Comme le souligne Pierre Apraxine, délégué-juriste du CICR pour la CEI, les mesures prioritaires de mise en œuvre concernent notamment l’adaptation de la législation interne pour permettre la répression des crimes de guerre, ce qui implique souvent des modifications des codes pénaux. Pour préparer effectivement l’adoption des mesures de mise en œuvre, il est indispensable de coaliser les différents acteurs impliqués au niveau national en créant des commissions de mise en œuvre du droit international humanitaire. La législation sur l’emblème est également un domaine important qui mobilise les parlementaires. Ce que confirme Lioudmila Potravnova, présidente de la Croix-Rouge de Russie et vice-présidente de la Fédération internationale: “Les conférences de ce genre nous permettent de rencontrer des parlementaires de nombreux pays du monde et d’attirer leur attention sur les aspects juridiques des activités des Sociétés nationales de la Croix-Rouge et du Croissant-Rouge et, notamment, sur la question du respect de l’emblème de la croix rouge et du croissant rouge”.

Pour Arnold Luethold, de la Division des Organisations internationales au CICR, “le forum des parlementaires permet de dialoguer et d’attirer l’attention sur de nouvelles problématiques, par exemple l’émergence des armées privées qui agissent le plus souvent dans un vide juridique”. En évoquant ce phénomène en séance plénière de l’UIP, Luethold a engagé les parlementaires à réglementer les activités de ces compagnies privées qui fournissent des services armés. Même si l’impact de ce type d’intervention est difficile à mesurer, surtout à court terme, il faudra répéter ce message régulièrement de manière à ce qu’il soit entendu et intégré dans l’agenda humanitaire des parlementaires.

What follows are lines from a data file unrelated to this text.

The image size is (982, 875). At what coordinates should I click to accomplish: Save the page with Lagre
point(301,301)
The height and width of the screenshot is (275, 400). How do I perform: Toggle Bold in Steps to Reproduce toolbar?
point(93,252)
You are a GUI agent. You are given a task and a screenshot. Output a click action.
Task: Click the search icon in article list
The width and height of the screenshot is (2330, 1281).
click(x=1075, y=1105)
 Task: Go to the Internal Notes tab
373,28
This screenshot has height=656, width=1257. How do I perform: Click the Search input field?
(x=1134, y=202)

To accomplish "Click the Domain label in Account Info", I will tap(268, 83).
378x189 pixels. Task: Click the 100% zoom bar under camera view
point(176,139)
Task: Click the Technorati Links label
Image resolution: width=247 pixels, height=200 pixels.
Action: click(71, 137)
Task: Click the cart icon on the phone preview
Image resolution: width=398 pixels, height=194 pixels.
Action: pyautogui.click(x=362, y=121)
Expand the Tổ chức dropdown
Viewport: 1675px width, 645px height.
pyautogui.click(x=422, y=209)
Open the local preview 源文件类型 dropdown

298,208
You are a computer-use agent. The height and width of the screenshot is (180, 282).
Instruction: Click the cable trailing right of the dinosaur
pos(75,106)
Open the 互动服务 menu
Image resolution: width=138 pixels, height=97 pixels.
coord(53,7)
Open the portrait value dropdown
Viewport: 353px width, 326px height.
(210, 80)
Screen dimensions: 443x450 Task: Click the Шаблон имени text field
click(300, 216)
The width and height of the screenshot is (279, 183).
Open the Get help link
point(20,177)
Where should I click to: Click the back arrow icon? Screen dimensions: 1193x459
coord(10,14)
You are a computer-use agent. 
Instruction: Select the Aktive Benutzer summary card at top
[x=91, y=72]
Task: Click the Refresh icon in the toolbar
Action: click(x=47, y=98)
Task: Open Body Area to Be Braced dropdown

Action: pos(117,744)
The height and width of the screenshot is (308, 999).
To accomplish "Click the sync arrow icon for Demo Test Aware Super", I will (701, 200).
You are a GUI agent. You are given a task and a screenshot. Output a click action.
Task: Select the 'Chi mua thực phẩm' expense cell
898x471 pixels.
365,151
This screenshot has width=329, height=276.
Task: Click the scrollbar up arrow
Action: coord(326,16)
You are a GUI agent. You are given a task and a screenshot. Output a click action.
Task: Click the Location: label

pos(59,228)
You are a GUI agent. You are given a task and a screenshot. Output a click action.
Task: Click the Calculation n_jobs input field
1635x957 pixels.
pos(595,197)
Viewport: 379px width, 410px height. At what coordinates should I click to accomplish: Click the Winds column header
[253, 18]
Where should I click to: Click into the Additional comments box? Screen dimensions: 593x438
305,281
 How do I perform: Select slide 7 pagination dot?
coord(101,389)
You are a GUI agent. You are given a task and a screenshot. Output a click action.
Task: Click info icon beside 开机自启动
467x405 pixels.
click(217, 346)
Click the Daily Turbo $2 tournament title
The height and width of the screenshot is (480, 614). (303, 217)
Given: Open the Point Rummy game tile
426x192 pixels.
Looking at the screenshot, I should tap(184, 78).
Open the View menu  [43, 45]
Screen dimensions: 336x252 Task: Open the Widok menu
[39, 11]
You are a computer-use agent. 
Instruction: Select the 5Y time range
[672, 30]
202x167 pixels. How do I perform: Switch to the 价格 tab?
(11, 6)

Comme le souligne Anders Johnson, secrétaire général de l’UIP, “les parlements sont le relais institutionnel des préoccupations de la société. Ils sont le milieu au sein duquel les aspirations de la société s’expriment dans toute leur diversité et celui où elles sont canalisées et traduites en volonté collective. Ils sont aussi, comme institution et par l’entremise individuelle de leurs membres, la courroie de transmission auprès des peuples des normes et recommandations votées par les gouvernements dans les instances internationales.” Cette réalité constitue un élément important sur lequel la diplomatie humanitaire d’aujourd’hui doit davantage s’appuyer.

 

Point de vue

Cornelio Sommaruga, président du CICR

Cornelio Sommaruga, en quoi les parlementaires peuvent-ils être utiles à l’action humanitaire?

Primo, comme législateurs qui élaborent et adoptent des normes et des traités utiles à la protection des victimes. Secundo, comme promoteurs des valeurs humanitaires dans le débat démocratique. Et, enfin, comme experts aptes à pousser et à faire accepter les budgets indispensables à l’action humanitaire.

Par quels canaux passez-vous pour atteindre le monde parlementaire?

Par les organes existants, tels que l’Union interparlementaire qui constitue un lieu extraordinaire pour faire passer des messages humanitaires. Parallèlement, nous entretenons des liens étroits avec les assemblées régionales, comme par exemple le Conseil de l’Europe. Sans négliger les contacts bilatéraux dans chaque pays, avec un accent fort sur les commissions des Affaires étrangères des parlements nationaux.

Jean-François Berger
J.-F.Berger est rédacteur en chef pour le CICR du magazine Croix-Rouge, Croissant-Rouge.